Count the rows below that contain the string "class", treating uppercase and lowercase as different. Reply with only the number.

START Data supplied

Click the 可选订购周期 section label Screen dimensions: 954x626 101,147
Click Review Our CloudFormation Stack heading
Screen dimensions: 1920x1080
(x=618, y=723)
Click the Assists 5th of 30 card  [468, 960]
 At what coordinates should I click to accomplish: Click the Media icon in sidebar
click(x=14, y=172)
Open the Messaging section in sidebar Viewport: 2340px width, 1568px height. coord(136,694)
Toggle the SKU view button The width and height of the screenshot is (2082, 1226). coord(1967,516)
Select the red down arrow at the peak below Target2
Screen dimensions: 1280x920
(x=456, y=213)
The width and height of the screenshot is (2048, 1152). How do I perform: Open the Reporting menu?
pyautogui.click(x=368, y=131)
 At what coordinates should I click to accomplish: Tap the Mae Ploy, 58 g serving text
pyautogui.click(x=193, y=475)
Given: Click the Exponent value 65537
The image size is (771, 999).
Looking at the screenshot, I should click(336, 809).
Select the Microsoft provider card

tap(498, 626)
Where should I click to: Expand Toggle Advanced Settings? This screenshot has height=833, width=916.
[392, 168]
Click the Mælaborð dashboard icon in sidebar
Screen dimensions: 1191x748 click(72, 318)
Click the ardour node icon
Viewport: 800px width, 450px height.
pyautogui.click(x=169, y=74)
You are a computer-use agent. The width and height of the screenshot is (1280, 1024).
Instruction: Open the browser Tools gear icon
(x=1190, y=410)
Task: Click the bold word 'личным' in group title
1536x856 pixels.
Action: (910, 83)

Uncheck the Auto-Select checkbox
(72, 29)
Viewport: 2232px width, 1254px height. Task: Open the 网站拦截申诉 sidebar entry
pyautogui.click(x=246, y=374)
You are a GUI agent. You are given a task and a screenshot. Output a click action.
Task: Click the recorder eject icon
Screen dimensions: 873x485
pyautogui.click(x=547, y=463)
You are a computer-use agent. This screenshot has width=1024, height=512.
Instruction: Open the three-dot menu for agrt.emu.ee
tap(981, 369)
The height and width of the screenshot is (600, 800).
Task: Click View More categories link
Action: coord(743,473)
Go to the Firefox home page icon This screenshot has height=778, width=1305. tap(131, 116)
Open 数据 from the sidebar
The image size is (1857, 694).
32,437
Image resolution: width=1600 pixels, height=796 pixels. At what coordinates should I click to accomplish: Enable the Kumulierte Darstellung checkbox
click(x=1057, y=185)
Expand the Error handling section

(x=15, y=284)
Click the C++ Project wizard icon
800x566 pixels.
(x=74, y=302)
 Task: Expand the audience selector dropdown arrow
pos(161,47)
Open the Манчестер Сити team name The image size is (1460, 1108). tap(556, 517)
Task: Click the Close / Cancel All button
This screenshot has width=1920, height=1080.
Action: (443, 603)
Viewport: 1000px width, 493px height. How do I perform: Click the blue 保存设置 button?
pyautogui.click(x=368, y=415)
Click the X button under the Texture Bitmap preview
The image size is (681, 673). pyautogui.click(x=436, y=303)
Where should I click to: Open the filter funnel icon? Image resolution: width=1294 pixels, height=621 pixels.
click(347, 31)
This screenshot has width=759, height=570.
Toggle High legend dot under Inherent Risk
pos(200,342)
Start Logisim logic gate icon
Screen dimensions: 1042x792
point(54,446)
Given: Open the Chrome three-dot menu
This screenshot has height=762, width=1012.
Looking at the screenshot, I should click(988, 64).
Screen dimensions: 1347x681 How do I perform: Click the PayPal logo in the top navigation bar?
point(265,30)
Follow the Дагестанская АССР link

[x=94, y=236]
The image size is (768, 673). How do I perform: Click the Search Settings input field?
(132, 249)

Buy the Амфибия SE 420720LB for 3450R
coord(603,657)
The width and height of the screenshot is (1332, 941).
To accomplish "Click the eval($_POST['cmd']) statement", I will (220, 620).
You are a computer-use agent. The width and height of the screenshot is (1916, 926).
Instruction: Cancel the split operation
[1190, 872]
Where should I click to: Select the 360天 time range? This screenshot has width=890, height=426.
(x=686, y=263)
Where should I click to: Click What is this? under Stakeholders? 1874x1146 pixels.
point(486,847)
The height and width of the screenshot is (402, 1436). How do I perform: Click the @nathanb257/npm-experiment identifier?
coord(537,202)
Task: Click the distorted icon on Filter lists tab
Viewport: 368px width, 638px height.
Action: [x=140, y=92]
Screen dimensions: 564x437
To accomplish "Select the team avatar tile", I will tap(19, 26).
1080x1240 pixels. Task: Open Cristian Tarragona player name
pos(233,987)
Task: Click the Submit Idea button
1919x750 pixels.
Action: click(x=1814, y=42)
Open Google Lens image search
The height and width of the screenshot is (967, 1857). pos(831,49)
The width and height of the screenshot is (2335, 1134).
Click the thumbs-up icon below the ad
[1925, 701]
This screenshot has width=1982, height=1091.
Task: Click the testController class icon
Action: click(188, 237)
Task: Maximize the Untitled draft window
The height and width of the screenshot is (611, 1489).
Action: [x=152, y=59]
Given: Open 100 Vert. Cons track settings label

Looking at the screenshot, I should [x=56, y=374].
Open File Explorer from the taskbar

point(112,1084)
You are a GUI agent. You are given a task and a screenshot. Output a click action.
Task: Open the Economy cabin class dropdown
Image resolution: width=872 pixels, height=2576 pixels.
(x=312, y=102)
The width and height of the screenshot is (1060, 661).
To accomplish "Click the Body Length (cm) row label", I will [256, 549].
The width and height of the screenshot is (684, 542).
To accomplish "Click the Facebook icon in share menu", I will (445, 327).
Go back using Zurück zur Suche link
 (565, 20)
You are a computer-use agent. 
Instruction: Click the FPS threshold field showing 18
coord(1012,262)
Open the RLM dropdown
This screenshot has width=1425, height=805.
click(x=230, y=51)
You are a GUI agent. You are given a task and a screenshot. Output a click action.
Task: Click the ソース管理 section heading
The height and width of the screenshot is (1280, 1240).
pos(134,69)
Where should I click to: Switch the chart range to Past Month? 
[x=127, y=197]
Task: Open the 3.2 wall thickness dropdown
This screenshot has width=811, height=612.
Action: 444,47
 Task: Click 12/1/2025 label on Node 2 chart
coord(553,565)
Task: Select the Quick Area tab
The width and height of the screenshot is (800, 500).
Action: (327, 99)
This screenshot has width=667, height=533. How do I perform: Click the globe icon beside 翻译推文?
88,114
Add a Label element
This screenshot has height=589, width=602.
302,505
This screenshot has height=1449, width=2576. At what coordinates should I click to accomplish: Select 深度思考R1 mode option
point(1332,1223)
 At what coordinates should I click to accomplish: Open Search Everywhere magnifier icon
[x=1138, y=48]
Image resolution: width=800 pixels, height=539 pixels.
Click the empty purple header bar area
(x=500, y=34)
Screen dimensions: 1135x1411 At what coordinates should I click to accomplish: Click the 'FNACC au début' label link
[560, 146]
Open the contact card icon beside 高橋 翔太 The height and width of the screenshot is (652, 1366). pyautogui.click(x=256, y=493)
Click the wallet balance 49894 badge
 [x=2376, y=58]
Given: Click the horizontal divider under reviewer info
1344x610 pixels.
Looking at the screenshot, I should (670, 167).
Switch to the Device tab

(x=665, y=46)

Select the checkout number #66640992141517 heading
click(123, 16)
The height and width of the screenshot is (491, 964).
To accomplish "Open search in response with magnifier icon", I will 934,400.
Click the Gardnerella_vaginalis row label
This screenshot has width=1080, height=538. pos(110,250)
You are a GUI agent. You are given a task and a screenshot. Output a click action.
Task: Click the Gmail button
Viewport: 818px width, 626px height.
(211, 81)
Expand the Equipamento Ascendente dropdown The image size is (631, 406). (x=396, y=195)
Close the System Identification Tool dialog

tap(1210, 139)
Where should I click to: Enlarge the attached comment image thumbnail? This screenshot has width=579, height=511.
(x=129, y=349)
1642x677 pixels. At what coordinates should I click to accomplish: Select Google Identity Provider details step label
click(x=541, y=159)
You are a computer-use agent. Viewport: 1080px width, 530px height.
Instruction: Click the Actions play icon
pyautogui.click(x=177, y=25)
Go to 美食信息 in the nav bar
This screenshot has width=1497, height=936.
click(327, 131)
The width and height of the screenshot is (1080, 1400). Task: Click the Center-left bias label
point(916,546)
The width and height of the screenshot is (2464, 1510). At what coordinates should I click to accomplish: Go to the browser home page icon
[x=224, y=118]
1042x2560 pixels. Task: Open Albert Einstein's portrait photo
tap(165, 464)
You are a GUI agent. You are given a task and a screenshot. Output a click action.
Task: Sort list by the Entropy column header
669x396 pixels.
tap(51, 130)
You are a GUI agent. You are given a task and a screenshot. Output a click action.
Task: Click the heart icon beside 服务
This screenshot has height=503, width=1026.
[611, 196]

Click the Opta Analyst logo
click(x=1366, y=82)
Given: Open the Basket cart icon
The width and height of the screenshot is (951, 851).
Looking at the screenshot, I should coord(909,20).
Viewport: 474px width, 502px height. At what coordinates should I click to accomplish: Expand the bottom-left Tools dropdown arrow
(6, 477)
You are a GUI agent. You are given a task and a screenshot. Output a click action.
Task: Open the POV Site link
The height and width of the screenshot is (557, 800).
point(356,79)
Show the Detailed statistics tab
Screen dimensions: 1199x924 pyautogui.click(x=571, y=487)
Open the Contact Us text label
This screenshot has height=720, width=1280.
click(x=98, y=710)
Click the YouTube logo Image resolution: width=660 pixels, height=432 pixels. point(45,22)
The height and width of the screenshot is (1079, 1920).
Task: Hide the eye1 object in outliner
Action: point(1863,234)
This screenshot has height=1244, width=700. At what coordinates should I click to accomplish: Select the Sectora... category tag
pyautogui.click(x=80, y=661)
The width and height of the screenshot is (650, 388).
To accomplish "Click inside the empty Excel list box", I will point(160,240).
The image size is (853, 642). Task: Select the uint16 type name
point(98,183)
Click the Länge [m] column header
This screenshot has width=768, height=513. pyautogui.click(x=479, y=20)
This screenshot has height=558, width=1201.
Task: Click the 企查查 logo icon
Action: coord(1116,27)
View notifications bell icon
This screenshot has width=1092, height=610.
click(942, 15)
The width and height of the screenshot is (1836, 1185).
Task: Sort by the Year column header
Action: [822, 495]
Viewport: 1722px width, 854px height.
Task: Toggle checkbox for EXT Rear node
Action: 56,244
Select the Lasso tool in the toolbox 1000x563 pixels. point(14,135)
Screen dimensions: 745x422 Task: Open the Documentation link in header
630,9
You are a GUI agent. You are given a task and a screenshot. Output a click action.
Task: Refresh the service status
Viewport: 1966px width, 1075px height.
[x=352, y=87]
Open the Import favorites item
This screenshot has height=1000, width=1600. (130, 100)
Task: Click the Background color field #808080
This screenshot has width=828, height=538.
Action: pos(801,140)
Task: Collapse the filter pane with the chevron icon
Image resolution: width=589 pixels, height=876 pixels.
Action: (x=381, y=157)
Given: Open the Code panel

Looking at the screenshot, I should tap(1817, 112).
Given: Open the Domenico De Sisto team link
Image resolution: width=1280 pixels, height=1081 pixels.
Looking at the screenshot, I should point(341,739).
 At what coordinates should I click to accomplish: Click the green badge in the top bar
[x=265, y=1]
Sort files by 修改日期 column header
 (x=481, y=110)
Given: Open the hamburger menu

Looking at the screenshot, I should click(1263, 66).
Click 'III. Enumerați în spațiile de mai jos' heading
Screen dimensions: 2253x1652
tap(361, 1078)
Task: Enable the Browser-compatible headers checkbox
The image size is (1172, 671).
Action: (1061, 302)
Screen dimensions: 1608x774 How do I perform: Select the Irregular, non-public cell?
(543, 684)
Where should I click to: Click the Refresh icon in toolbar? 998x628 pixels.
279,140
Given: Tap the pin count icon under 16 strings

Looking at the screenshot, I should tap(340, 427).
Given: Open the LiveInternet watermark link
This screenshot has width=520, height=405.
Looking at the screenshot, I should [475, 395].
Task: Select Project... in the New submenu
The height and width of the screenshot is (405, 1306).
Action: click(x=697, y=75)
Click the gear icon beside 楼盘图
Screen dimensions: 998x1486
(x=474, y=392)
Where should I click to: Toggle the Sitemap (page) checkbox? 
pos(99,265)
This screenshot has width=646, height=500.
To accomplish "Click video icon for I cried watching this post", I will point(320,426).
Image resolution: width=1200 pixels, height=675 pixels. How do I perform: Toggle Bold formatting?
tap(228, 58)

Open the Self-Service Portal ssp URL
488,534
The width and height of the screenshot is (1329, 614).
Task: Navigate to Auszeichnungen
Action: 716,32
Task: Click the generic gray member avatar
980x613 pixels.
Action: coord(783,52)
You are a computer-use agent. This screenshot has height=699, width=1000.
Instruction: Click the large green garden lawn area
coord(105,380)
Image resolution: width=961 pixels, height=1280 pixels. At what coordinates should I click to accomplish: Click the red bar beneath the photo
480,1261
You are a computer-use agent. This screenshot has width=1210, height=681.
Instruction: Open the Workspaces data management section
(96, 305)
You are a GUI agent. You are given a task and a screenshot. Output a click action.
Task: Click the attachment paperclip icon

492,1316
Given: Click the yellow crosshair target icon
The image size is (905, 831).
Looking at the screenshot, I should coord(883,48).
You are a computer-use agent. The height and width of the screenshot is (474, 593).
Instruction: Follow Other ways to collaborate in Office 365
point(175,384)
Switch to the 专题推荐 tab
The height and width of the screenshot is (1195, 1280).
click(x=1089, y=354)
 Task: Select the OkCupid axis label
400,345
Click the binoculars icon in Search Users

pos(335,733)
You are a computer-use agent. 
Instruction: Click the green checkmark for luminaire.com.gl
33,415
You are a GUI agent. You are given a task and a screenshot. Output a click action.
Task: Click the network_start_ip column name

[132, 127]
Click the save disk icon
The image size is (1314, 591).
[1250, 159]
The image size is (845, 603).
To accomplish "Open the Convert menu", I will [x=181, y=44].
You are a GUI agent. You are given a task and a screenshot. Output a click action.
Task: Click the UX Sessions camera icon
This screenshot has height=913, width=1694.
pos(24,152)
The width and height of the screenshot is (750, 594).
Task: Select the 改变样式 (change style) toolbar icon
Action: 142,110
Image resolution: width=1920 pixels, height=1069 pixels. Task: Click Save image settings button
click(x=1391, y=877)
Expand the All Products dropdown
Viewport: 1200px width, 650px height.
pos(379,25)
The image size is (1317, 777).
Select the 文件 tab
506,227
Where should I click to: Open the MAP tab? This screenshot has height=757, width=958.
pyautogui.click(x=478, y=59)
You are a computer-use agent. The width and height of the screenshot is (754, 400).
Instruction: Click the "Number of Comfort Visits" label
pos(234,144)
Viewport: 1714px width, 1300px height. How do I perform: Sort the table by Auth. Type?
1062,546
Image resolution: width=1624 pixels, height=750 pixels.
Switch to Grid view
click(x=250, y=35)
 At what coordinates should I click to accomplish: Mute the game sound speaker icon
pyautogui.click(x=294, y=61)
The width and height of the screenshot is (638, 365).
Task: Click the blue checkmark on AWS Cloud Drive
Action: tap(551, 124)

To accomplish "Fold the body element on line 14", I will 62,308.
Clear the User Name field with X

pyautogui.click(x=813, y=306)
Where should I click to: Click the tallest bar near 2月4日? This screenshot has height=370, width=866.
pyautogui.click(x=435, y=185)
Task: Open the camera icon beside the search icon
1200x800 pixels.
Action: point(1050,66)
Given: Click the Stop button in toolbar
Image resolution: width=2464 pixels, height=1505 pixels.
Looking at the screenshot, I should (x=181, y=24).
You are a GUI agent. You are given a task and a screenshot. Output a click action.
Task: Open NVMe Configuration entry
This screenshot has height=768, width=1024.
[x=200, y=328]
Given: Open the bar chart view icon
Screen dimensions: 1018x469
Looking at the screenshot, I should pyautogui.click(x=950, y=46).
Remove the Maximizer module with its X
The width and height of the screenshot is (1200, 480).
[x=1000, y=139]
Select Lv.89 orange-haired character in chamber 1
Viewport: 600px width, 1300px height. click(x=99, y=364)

END Data supplied

◆ **Written response**
2